Copy the entries below verbatim, starting at the line containing "Given: Click the search magnifier icon" and ending at the line containing "click(201, 424)", with both of those lines included.

[BEGIN]

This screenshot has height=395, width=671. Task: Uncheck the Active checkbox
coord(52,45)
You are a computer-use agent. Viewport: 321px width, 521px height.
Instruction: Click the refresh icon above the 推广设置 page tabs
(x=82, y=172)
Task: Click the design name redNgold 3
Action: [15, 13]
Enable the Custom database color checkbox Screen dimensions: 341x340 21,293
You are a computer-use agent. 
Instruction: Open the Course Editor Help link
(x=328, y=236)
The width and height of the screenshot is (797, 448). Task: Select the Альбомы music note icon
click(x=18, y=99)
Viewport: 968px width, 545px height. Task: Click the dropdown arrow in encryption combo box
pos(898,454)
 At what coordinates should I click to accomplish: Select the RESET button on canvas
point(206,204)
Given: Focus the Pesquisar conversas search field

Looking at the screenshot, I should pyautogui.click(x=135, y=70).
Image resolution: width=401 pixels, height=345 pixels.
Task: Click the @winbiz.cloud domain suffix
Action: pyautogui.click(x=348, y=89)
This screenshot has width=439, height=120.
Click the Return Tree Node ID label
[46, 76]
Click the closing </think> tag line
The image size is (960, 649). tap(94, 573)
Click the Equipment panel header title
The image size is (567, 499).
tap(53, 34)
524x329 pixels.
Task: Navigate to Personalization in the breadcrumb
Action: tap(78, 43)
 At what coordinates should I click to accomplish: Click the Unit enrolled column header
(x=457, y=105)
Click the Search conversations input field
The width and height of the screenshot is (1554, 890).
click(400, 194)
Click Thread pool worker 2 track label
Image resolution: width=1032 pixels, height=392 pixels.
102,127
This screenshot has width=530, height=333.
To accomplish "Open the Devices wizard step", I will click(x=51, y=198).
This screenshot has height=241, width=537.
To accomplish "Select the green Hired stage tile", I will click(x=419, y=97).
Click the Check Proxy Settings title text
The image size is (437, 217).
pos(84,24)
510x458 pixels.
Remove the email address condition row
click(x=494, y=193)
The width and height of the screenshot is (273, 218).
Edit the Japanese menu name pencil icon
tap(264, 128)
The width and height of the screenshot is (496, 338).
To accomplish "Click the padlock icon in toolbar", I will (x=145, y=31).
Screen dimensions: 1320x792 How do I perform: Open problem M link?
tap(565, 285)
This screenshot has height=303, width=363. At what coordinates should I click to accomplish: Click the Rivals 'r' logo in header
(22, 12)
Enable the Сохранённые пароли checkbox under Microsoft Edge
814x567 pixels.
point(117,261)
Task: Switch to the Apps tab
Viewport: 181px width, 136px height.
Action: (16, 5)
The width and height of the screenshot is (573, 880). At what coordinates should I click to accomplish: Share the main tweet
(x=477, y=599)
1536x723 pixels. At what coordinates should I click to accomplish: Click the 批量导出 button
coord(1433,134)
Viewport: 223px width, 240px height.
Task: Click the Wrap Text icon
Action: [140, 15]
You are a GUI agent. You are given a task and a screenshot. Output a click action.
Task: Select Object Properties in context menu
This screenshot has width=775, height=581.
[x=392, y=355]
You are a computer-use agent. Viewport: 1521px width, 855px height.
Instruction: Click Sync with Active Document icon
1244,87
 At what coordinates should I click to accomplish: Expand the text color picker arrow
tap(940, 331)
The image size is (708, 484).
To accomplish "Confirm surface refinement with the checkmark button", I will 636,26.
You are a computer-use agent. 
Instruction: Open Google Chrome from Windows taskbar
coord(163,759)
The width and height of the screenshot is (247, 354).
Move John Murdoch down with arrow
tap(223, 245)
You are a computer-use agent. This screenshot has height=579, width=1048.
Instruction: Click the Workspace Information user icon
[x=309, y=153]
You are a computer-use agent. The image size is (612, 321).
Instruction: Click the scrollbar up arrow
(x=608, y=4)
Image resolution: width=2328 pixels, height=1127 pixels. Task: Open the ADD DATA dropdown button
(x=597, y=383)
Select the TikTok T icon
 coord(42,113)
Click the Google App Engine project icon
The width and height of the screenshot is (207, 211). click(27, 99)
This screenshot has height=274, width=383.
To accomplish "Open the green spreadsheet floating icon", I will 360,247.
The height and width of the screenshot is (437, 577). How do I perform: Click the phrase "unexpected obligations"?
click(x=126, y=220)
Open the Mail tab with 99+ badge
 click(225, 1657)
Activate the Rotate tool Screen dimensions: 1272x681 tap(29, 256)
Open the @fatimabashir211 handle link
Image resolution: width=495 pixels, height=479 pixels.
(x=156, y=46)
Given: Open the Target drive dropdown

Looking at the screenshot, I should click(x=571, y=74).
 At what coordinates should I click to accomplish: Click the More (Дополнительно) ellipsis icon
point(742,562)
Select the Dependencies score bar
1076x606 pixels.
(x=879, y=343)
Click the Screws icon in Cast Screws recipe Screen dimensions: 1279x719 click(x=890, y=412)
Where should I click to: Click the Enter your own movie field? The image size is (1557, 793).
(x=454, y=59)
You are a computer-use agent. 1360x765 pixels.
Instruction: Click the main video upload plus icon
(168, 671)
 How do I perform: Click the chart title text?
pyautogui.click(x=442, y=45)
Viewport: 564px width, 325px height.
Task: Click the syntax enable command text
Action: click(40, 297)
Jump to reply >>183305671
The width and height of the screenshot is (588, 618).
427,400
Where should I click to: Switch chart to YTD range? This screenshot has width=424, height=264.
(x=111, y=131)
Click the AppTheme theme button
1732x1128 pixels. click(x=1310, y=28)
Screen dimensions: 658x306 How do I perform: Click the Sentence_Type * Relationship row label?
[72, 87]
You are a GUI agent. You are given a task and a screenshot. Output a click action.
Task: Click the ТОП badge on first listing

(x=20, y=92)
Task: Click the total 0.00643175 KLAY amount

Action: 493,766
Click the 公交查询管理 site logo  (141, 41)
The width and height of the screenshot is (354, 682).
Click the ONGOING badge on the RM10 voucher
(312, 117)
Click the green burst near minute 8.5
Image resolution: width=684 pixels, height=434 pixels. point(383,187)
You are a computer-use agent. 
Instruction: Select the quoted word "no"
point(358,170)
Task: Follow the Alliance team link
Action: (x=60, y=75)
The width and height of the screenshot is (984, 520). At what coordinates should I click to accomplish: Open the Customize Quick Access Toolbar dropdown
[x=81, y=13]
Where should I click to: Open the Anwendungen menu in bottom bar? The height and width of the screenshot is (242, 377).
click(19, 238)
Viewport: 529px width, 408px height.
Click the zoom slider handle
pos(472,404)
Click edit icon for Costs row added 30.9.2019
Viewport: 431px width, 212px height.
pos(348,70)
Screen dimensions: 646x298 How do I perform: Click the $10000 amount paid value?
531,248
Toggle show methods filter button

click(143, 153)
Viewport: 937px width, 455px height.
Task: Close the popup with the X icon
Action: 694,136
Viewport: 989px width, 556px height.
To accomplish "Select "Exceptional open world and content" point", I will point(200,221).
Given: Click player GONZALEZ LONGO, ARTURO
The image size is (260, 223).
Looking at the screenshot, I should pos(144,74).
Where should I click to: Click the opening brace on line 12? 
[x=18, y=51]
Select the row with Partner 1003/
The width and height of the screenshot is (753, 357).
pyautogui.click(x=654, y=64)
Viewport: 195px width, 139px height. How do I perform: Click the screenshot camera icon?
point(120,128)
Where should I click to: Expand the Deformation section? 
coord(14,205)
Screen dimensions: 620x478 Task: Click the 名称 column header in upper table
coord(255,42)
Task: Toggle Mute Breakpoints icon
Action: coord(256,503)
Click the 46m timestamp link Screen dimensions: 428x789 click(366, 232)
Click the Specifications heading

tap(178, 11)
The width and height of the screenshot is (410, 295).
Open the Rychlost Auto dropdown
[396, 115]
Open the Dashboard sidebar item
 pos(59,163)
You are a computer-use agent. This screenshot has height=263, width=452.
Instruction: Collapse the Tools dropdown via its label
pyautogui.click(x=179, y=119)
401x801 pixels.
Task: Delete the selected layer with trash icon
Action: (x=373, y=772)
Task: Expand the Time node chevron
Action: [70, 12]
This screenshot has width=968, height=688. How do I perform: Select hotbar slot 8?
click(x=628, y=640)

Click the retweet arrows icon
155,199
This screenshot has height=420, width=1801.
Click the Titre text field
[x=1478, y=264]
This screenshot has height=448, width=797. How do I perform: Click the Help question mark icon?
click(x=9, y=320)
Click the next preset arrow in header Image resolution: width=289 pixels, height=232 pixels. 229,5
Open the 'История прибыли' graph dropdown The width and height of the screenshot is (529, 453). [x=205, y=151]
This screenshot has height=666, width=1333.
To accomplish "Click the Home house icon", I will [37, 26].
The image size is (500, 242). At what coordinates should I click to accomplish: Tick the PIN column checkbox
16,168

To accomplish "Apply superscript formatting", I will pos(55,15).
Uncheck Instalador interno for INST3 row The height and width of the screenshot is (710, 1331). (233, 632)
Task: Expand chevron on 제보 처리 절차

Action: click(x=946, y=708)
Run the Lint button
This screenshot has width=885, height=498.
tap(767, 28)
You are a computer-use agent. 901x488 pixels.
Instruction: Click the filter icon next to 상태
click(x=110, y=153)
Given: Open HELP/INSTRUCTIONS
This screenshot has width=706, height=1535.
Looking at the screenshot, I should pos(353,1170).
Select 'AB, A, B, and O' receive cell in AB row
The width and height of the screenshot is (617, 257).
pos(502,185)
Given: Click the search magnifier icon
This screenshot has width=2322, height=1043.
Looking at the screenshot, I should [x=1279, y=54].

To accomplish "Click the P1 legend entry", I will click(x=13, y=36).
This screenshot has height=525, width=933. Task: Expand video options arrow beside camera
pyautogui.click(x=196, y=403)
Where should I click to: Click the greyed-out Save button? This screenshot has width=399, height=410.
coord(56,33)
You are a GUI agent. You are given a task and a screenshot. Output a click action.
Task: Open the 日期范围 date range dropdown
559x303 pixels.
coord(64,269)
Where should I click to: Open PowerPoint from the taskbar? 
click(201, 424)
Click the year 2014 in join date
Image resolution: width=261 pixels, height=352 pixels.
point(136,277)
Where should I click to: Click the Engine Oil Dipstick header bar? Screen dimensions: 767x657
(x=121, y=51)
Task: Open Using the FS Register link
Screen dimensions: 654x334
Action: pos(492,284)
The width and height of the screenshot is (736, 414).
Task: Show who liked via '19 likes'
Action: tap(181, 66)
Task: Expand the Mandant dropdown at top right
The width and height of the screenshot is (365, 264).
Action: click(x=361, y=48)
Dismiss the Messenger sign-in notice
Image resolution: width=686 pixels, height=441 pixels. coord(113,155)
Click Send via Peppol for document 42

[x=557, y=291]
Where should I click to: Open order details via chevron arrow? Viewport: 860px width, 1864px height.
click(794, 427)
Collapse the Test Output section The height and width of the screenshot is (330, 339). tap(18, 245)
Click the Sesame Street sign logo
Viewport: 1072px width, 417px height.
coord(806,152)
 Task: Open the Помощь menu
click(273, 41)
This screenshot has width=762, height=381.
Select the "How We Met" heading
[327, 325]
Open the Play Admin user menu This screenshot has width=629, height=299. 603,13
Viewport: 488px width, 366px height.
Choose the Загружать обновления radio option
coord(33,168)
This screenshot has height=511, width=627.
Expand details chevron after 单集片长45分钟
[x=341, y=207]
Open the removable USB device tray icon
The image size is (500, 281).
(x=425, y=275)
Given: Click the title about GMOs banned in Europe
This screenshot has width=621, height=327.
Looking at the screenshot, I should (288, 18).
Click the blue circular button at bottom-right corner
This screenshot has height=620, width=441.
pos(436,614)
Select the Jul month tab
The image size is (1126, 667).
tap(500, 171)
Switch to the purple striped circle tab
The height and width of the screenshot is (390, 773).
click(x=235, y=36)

[END]

*Correct response*.
Given: Click the search magnifier icon
This screenshot has width=2322, height=1043.
Looking at the screenshot, I should [x=1279, y=54].

To accomplish "Click the P1 legend entry", I will click(x=13, y=36).
This screenshot has height=525, width=933. Task: Expand video options arrow beside camera
pyautogui.click(x=196, y=403)
Where should I click to: Click the greyed-out Save button? This screenshot has width=399, height=410.
coord(56,33)
You are a GUI agent. You are given a task and a screenshot. Output a click action.
Task: Open the 日期范围 date range dropdown
559x303 pixels.
coord(64,269)
Where should I click to: Open PowerPoint from the taskbar? 
click(201, 424)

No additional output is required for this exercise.